What you need to do => Reproduce the lines of the data records word for word, starting at the first line and ending at the line that contains "(x=1022, y=107)".

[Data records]
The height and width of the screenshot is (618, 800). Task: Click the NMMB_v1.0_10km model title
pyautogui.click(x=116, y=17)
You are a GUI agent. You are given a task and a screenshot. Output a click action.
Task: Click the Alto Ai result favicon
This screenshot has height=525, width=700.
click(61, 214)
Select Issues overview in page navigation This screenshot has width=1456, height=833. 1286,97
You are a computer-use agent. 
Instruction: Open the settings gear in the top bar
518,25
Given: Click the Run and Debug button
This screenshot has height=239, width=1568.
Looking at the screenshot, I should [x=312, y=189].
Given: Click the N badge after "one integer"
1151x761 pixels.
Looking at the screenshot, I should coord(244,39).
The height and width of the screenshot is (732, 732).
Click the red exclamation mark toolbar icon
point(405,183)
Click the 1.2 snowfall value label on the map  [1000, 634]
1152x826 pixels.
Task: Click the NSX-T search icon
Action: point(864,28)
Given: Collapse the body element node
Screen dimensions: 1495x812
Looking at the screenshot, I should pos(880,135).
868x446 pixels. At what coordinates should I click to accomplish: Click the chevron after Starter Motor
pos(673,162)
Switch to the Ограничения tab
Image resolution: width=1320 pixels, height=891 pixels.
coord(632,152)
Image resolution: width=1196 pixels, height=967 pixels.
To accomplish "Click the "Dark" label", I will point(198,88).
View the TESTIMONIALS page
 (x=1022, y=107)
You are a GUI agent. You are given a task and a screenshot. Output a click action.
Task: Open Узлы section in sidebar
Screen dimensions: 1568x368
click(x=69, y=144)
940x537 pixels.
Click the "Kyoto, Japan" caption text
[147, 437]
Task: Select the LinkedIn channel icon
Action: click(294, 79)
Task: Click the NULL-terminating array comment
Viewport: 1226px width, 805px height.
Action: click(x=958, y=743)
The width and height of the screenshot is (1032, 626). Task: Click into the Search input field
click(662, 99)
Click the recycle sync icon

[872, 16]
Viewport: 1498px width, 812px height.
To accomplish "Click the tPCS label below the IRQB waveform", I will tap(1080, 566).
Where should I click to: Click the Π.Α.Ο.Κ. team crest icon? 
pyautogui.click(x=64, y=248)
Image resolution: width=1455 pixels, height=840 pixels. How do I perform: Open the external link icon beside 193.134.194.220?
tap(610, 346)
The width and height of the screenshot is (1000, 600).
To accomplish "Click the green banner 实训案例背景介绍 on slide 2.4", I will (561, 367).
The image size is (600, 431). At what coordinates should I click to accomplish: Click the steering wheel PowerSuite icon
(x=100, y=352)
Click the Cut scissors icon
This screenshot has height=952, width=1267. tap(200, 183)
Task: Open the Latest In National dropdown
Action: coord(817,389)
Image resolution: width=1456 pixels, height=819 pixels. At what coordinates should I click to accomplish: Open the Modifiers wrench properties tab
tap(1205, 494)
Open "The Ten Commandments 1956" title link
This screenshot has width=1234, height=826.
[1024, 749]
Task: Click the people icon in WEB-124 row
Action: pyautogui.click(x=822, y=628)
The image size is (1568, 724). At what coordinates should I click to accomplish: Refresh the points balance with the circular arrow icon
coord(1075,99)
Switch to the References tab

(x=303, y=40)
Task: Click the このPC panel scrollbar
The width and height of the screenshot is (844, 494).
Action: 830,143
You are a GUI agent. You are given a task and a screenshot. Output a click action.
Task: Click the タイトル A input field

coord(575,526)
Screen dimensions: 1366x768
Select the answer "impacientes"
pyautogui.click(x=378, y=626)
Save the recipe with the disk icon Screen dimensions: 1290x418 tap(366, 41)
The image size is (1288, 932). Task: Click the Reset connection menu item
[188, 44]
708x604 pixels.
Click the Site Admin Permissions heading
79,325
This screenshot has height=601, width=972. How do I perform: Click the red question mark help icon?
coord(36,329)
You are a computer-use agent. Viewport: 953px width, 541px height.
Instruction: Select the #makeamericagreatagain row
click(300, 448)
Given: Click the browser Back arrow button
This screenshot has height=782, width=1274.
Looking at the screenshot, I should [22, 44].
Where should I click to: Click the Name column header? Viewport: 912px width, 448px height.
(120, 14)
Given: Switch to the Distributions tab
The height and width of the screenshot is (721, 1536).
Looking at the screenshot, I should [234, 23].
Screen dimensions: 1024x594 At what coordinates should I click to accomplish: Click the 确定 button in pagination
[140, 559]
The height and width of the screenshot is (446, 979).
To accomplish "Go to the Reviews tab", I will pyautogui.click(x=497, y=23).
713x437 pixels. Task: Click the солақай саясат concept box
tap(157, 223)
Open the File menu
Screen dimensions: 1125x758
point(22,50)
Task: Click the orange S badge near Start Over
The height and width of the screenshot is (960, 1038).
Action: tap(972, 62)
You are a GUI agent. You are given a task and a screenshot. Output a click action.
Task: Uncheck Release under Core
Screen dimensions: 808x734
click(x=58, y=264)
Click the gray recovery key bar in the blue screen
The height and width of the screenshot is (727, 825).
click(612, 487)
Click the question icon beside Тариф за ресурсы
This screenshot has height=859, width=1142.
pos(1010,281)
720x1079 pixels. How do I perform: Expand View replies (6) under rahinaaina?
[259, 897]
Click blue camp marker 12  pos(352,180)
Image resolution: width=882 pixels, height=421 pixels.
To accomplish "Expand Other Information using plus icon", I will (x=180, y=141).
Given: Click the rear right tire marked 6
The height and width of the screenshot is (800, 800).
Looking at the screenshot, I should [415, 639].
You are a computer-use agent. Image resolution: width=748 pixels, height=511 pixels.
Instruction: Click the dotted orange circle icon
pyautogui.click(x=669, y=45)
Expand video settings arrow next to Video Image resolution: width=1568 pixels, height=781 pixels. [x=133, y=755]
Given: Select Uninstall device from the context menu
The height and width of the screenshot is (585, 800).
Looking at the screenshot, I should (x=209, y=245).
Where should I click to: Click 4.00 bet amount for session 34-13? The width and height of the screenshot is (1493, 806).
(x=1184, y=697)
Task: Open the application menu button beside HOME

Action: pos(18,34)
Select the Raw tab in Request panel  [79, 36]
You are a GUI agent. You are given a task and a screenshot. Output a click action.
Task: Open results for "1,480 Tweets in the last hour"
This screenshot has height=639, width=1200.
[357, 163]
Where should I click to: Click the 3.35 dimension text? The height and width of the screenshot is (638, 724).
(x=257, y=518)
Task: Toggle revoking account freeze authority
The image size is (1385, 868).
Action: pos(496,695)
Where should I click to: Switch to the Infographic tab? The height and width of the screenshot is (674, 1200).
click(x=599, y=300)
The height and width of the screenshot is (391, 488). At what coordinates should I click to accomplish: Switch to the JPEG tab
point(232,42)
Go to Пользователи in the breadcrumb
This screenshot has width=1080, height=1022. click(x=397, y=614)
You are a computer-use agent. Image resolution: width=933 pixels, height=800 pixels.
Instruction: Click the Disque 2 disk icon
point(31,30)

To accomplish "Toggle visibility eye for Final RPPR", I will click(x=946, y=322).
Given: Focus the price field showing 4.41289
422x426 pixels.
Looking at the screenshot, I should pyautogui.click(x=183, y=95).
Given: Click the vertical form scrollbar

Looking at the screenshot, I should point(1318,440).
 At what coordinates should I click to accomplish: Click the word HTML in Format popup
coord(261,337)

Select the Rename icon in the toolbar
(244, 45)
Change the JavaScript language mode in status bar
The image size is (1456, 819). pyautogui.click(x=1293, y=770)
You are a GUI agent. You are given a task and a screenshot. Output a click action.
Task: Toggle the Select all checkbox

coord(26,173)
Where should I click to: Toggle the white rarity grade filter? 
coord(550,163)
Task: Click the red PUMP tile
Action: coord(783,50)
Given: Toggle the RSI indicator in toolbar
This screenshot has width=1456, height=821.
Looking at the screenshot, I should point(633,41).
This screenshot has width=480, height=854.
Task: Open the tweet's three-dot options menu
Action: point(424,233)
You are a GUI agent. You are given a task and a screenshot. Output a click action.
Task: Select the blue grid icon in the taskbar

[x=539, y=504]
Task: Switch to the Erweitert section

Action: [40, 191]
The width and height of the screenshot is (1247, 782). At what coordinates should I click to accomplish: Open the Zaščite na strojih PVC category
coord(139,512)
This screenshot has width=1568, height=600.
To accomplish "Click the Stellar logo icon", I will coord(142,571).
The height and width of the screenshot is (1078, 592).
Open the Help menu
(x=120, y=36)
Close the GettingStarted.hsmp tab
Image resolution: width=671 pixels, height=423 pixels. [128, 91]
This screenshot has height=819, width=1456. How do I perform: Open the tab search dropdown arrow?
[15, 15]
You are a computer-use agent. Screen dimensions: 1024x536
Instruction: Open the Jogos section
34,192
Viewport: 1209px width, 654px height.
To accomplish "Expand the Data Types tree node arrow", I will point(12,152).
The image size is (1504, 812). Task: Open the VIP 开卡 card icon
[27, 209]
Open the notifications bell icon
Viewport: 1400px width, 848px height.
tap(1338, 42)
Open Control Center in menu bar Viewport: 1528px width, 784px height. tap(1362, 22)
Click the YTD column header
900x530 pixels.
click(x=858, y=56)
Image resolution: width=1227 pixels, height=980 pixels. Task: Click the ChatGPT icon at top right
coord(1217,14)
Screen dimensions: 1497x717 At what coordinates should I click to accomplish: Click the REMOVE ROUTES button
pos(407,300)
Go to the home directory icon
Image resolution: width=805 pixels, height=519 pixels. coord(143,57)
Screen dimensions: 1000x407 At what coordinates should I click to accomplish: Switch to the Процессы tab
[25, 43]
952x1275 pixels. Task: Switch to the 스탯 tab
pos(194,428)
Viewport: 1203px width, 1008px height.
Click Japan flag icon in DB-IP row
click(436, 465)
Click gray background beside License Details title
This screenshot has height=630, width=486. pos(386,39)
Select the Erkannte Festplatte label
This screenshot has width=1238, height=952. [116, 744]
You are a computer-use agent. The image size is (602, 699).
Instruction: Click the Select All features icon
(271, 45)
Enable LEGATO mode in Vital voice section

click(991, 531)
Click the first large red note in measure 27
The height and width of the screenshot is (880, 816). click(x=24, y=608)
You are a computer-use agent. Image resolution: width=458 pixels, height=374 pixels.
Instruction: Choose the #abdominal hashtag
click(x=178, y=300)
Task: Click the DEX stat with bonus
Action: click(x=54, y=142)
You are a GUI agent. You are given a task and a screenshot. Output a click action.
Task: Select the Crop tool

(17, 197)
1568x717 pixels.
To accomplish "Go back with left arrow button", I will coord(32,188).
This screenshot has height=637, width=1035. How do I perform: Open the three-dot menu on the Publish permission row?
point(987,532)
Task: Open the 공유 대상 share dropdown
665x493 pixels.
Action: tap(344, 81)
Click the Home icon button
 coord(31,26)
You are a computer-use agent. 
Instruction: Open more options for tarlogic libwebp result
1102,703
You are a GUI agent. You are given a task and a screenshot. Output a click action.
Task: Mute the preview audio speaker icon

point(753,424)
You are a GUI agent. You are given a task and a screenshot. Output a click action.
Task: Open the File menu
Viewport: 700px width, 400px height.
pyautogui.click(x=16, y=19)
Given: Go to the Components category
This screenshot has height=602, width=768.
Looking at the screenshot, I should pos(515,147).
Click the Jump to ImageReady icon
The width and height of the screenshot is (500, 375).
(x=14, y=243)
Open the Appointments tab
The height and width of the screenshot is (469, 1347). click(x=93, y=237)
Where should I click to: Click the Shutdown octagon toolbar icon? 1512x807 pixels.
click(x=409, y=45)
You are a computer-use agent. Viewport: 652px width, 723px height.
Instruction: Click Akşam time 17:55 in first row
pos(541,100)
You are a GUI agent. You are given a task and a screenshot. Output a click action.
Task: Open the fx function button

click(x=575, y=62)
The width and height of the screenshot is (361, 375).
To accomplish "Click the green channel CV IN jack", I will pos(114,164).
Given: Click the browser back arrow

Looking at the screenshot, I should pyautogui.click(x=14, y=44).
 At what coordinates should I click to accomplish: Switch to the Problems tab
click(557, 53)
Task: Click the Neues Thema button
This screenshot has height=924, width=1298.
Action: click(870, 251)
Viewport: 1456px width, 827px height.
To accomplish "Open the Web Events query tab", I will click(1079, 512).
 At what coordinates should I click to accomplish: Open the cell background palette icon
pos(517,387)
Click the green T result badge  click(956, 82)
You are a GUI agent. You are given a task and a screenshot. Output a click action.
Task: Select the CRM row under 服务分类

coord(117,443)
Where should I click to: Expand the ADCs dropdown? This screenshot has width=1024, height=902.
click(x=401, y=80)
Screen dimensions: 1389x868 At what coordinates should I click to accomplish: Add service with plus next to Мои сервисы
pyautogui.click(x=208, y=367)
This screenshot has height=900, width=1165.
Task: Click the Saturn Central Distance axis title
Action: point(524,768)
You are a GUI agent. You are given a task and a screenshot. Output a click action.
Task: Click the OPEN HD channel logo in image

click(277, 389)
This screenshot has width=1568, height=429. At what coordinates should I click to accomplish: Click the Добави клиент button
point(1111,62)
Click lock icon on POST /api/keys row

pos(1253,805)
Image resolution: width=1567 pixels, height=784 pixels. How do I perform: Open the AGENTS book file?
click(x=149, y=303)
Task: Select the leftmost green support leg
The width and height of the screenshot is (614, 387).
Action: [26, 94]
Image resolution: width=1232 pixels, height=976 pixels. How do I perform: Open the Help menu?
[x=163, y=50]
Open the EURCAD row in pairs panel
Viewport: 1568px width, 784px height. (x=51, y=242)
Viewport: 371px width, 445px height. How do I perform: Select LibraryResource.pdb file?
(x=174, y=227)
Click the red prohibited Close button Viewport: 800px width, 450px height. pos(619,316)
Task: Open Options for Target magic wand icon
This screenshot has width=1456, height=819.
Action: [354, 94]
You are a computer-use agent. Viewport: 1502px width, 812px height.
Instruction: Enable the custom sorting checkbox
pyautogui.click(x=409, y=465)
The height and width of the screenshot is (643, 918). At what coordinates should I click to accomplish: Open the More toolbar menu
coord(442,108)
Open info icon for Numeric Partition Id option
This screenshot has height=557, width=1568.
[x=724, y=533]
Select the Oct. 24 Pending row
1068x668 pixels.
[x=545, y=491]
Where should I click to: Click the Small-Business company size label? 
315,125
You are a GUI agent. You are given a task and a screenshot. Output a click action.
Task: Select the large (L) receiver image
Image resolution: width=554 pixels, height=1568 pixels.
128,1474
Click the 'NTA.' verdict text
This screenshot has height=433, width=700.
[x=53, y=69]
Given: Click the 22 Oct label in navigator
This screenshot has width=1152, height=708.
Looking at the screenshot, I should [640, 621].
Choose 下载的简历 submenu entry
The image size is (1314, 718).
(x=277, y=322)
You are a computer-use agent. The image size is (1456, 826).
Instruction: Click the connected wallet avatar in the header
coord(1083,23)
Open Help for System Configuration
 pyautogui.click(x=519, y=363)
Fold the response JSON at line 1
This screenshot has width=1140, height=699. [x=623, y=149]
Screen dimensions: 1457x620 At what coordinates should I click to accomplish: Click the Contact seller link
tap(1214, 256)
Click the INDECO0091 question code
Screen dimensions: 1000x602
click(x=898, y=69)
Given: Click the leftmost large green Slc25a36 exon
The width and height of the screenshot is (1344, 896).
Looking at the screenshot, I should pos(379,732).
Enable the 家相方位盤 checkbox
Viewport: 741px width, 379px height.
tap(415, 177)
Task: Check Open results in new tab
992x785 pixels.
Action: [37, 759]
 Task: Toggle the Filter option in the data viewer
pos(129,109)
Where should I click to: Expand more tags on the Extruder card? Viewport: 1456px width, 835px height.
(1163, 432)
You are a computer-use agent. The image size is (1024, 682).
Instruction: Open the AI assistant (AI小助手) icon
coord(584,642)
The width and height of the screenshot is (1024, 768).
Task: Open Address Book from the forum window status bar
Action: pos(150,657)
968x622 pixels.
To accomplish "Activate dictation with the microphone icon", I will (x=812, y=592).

Written response =>
The height and width of the screenshot is (618, 800). Task: Click the NMMB_v1.0_10km model title
pyautogui.click(x=116, y=17)
You are a GUI agent. You are given a task and a screenshot. Output a click action.
Task: Click the Alto Ai result favicon
This screenshot has height=525, width=700.
click(61, 214)
Select Issues overview in page navigation This screenshot has width=1456, height=833. 1286,97
You are a computer-use agent. 
Instruction: Open the settings gear in the top bar
518,25
Given: Click the Run and Debug button
This screenshot has height=239, width=1568.
Looking at the screenshot, I should [x=312, y=189].
Given: Click the N badge after "one integer"
1151x761 pixels.
Looking at the screenshot, I should coord(244,39).
The height and width of the screenshot is (732, 732).
Click the red exclamation mark toolbar icon
point(405,183)
Click the 1.2 snowfall value label on the map  [1000, 634]
1152x826 pixels.
Task: Click the NSX-T search icon
Action: point(864,28)
Given: Collapse the body element node
Screen dimensions: 1495x812
Looking at the screenshot, I should pos(880,135).
868x446 pixels. At what coordinates should I click to accomplish: Click the chevron after Starter Motor
pos(673,162)
Switch to the Ограничения tab
Image resolution: width=1320 pixels, height=891 pixels.
coord(632,152)
Image resolution: width=1196 pixels, height=967 pixels.
To accomplish "Click the "Dark" label", I will point(198,88).
View the TESTIMONIALS page
 (x=1022, y=107)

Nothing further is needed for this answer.